In September last year, the council denied it made a profit from parking fines and defended its use of the “spy car”, saying it would await the results of a government consultation before making any decisions on its future.
It will now be illegal for councils to issue fines to drivers based solely on CCTV car footage, but authorities will still be able to use them on “critical” routes, such as near schools and bus lanes.
Cllr Linda Thomas, deputy leader of Bolton Council said: “I do think it is a useful tool to have where people park inappropriately, in particular around schools were it can be dangerous for the children.
“I do think Mr Pickles has probably realised that it is an important tool.”
Cllr Nick Peel said: “We only ever used the car as a result of requests from members of the public, in areas where problems were being caused for other motorists.

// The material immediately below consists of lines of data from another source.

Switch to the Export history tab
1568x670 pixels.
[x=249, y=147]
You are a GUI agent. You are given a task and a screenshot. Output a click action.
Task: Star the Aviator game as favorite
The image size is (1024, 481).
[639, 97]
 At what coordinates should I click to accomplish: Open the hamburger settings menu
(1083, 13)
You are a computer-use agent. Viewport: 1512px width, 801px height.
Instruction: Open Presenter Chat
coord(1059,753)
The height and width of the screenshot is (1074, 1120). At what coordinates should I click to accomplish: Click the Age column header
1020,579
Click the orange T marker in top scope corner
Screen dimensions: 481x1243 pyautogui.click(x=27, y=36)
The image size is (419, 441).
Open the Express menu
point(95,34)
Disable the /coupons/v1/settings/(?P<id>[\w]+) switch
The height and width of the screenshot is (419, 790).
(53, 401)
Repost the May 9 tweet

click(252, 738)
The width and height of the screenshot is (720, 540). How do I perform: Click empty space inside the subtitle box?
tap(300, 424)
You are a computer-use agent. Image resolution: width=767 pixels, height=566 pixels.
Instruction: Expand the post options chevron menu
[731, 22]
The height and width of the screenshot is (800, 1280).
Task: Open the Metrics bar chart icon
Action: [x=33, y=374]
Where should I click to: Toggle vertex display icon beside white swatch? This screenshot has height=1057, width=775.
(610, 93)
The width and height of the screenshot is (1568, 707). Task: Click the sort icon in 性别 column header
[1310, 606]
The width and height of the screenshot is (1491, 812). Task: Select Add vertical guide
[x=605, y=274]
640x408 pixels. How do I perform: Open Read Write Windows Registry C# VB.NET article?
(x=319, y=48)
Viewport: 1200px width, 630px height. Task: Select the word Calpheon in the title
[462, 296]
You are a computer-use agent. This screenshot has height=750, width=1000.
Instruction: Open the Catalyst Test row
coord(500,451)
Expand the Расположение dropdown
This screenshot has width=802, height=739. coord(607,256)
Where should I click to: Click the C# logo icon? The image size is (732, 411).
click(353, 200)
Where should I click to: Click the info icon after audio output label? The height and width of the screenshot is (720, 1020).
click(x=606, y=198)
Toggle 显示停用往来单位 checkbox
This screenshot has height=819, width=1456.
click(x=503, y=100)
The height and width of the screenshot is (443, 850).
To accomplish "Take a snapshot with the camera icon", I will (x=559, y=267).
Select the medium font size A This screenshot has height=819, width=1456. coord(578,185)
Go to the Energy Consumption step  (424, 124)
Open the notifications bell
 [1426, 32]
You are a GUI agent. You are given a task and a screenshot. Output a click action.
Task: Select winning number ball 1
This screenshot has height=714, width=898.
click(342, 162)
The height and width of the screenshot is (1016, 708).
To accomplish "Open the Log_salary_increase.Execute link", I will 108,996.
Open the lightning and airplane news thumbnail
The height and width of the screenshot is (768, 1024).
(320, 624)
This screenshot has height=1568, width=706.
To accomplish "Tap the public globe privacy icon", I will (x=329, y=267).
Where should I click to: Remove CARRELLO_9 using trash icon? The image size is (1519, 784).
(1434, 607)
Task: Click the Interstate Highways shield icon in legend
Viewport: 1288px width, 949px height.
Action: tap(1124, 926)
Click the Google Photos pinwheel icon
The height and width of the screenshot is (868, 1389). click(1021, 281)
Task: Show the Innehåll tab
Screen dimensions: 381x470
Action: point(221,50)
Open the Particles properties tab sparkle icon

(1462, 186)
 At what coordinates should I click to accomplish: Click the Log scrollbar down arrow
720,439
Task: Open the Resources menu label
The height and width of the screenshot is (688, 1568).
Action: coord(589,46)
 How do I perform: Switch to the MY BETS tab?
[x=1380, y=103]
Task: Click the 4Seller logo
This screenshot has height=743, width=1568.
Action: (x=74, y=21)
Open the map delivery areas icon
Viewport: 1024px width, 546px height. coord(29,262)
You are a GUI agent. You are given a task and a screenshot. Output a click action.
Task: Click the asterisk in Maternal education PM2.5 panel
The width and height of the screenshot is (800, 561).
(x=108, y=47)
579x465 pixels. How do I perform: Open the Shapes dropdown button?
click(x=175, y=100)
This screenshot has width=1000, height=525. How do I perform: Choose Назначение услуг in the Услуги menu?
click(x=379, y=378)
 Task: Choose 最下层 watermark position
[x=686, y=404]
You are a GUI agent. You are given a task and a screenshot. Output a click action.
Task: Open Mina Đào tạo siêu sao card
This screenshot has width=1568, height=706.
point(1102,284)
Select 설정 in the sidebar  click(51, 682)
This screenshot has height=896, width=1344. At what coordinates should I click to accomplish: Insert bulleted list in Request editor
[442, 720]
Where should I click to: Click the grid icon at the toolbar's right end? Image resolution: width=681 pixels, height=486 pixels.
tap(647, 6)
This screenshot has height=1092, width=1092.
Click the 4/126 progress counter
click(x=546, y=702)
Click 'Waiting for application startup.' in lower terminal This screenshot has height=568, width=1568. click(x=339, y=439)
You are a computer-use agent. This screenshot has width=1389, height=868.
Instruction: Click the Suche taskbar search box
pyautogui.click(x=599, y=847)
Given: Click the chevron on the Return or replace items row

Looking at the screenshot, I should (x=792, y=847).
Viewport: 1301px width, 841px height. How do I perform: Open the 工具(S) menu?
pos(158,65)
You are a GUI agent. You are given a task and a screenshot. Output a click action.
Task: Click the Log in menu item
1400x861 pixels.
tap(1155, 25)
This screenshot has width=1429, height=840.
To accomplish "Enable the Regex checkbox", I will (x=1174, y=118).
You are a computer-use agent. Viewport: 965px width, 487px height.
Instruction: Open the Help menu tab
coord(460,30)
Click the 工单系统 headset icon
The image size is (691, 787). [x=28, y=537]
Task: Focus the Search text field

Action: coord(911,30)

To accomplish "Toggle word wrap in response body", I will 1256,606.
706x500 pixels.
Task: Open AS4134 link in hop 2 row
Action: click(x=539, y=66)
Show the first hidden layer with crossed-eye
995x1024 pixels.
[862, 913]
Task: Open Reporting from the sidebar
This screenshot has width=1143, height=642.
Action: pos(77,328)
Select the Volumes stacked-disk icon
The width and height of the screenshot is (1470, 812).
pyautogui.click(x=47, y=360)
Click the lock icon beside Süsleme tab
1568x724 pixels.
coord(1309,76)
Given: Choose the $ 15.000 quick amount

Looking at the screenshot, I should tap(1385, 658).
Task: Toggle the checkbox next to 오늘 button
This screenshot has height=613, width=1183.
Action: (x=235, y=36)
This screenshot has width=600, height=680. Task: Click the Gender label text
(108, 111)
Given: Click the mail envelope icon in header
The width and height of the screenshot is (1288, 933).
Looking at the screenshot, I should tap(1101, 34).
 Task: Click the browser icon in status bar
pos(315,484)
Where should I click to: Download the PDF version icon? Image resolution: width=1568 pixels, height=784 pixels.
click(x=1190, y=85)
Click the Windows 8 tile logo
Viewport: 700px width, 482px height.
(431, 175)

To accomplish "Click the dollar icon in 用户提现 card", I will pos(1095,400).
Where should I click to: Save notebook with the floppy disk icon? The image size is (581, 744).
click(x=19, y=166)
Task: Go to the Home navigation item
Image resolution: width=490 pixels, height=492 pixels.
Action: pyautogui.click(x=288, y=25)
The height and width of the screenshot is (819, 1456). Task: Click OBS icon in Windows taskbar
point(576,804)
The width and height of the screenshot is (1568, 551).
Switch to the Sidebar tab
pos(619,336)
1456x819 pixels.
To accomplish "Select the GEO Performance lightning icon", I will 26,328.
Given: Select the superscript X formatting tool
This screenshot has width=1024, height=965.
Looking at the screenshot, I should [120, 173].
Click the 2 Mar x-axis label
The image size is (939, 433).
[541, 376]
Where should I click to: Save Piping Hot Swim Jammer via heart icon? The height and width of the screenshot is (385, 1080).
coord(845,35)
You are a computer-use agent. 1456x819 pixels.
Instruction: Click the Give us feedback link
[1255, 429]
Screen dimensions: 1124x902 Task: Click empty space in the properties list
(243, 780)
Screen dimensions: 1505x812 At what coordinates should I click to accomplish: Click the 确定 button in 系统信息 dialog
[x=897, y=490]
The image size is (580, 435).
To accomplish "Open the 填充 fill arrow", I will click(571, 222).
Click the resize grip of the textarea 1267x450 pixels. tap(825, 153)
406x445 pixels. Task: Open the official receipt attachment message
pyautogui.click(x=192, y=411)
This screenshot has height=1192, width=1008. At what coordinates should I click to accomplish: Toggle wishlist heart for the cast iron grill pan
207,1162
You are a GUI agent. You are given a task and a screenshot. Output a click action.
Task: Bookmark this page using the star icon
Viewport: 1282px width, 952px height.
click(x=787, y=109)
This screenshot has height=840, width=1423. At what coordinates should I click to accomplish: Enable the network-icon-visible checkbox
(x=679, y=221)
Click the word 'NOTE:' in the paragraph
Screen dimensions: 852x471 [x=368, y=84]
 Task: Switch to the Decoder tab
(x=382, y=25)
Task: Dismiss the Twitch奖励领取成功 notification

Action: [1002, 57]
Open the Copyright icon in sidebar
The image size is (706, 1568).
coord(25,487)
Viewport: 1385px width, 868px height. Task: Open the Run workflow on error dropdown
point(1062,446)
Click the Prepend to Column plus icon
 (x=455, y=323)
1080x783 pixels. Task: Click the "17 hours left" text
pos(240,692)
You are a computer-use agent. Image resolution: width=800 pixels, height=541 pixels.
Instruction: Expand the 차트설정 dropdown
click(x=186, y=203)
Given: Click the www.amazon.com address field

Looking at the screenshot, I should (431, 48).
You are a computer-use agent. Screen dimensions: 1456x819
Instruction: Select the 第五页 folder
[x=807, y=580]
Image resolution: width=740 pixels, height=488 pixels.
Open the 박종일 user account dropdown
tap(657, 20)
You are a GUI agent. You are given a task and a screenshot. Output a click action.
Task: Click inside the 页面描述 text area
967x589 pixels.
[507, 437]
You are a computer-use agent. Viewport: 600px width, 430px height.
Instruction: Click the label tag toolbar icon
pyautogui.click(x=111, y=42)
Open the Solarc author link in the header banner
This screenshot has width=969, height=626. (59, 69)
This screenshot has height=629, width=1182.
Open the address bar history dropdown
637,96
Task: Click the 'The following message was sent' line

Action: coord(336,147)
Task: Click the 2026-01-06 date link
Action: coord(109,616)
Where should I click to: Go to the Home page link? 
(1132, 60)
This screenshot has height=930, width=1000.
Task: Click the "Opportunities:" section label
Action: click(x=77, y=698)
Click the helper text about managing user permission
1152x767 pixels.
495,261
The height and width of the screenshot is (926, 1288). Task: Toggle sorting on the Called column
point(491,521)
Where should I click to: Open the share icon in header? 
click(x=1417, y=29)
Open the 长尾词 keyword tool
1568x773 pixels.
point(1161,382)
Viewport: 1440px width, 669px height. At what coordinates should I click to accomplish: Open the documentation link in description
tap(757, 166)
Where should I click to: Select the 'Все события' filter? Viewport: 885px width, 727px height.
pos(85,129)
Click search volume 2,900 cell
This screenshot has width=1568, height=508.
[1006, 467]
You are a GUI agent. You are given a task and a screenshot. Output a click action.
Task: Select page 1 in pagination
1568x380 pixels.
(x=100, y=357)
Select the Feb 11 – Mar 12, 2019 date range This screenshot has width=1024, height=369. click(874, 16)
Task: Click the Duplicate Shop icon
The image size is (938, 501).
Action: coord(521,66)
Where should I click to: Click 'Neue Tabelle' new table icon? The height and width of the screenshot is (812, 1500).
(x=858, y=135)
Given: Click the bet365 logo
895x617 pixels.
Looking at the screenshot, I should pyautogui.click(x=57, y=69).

“This will lead to an increase in complaints from people about double parking and parking around junctions.
“If a traffic warden approaches a person parked illegally they can drive off, which is not a long-term incentive to change their behaviour.”
Mr Pickles said: "CCTV spy cars can be seen lurking on every street raking in cash for greedy councils and breaking the rules that clearly state that fines should not be used to generate profit for town halls.
"Over-zealous parking enforcement and unreasonable stealth fines by post undermine the high street, push up the cost of living and cost local authorities more in the long term.”
Bolton Council will also be forced to publish how their income from parking charges is used, which it has previously said “goes back into traffic schemes and improving the road network”.
There has been a marked increase in the use of CCTV to enforce parking regulations since it was introduced under Labour in 2004, and nine million parking fines are now handed out by local authorities in England every year, raking in £1.3 billion in 2010.
The ban is being introduced to rein in "over-zealous parking enforcement practices", which the government says has forced people to shop in out-of-town centres or online.
Transport secretary Patrick McLoughlin said: "These measures will deliver a fairer deal for motorists, ensuring that parking enforcement is proportionate, that schoolchildren are protected and buses can move freely, and that key routes are kept clear."
Other measures being introduced include trialling a 25 per cent discount for motorists who lose an appeal against a parking ticket and no longer fining drivers parking near broken meters if there is no other way to pay.